**Stated exercise:** Reproduce the passage from the IFFs article verbatim, starting with "To end IFFs, action" and going on through "and political issue.".

IFFs: From gunboat diplomacy to the negotiation table, By

To end IFFs, action is required at different levels – the national level action; continental or regional action; and global international cooperation. There should be no illusion that this will come easily because there are vested interests at each of these levels of action that prefer the status quo. At the end of the day, we have to accept that tackling IFFs is a governance and political issue.

Interaction with the global community is the inevitable reality of modern nation states and, indeed, societies. It is not a recent phenomenon. It has only become more enhanced across all levels of governance and social interaction in the global North and South. More and more activities are controlled by global standards in the wake of enhanced globalisation. The parameters of engagement are however not democratically or equitably designed and do not address the concerns of all state parties in equal measure. It is therefore left for each state party to see to its interests within permissible parameters.

**Supplied entries:**
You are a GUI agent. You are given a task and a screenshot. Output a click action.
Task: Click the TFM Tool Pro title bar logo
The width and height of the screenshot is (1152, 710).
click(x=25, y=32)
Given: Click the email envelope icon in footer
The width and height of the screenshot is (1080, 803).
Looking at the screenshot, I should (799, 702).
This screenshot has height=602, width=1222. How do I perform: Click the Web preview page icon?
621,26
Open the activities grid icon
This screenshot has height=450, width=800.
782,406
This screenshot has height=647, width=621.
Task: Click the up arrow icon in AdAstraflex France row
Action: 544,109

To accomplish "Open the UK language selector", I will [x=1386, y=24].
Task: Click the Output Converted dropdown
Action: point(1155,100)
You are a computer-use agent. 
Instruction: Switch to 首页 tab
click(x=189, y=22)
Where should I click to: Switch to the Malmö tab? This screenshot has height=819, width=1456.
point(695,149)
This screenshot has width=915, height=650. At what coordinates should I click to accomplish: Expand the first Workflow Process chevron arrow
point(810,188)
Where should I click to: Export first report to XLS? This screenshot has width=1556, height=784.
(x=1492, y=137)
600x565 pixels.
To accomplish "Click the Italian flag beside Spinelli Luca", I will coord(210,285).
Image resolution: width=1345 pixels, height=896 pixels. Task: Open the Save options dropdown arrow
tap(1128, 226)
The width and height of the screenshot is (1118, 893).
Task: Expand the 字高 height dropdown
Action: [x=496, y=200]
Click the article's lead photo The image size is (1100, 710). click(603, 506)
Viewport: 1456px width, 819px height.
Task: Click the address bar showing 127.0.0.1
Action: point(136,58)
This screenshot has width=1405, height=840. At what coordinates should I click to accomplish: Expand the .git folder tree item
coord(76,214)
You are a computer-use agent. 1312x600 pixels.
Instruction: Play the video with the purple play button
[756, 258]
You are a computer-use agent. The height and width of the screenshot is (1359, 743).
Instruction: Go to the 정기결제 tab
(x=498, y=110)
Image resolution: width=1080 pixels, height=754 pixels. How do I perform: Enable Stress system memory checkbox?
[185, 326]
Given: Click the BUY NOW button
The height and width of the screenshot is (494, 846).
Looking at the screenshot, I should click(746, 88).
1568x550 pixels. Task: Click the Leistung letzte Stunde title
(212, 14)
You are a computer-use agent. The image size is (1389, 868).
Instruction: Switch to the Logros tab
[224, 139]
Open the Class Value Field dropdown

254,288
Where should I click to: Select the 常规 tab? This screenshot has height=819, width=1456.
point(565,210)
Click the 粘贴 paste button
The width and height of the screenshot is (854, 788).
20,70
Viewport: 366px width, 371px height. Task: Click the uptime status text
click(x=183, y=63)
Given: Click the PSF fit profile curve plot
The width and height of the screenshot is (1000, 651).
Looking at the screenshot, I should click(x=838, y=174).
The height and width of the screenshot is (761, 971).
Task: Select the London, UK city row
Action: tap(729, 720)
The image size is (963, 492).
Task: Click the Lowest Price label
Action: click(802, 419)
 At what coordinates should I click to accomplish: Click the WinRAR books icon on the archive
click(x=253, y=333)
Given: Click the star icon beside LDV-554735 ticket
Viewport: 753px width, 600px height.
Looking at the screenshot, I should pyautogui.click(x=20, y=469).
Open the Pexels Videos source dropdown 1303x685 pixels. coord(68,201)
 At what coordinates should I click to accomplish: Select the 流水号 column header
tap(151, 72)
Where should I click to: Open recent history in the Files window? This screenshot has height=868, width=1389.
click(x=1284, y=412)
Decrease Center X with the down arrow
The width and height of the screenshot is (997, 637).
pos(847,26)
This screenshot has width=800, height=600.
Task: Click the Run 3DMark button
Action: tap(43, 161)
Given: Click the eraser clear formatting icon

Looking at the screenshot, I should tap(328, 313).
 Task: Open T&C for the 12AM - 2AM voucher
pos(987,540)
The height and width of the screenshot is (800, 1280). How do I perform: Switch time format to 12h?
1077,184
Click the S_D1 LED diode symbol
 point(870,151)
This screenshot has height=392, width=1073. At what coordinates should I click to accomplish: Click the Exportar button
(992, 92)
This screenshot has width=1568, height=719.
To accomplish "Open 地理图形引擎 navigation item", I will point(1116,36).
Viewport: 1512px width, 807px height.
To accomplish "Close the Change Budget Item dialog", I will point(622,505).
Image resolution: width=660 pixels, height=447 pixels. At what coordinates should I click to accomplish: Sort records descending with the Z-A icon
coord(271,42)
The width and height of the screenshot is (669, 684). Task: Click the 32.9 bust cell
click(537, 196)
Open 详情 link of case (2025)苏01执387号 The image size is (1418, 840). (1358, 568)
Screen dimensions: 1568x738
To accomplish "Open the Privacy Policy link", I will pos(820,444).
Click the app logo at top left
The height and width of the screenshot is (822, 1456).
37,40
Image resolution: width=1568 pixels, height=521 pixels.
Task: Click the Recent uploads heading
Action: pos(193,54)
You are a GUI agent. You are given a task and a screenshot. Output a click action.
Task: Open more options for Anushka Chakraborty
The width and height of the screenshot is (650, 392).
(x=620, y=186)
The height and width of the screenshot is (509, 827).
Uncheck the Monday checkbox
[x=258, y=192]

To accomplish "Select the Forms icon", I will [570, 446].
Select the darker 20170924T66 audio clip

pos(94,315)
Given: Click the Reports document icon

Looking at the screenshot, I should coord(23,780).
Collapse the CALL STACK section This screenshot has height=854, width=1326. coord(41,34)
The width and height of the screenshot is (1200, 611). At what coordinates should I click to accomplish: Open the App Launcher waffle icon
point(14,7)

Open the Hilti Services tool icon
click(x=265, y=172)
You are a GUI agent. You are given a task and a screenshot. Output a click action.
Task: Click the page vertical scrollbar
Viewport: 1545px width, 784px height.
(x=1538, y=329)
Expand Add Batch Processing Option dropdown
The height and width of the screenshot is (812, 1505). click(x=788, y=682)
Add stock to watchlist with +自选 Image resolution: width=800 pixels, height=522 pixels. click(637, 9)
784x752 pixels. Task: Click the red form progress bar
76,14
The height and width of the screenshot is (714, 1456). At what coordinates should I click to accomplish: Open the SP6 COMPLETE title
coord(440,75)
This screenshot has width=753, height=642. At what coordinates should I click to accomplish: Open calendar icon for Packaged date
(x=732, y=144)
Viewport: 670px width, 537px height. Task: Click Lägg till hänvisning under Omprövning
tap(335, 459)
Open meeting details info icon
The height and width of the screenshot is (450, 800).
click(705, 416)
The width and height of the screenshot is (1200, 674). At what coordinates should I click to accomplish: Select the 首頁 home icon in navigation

**Exercise solution:**
To end IFFs, action is required at different levels – the national level action; continental or regional action; and global international cooperation. There should be no illusion that this will come easily because there are vested interests at each of these levels of action that prefer the status quo. At the end of the day, we have to accept that tackling IFFs is a governance and political issue.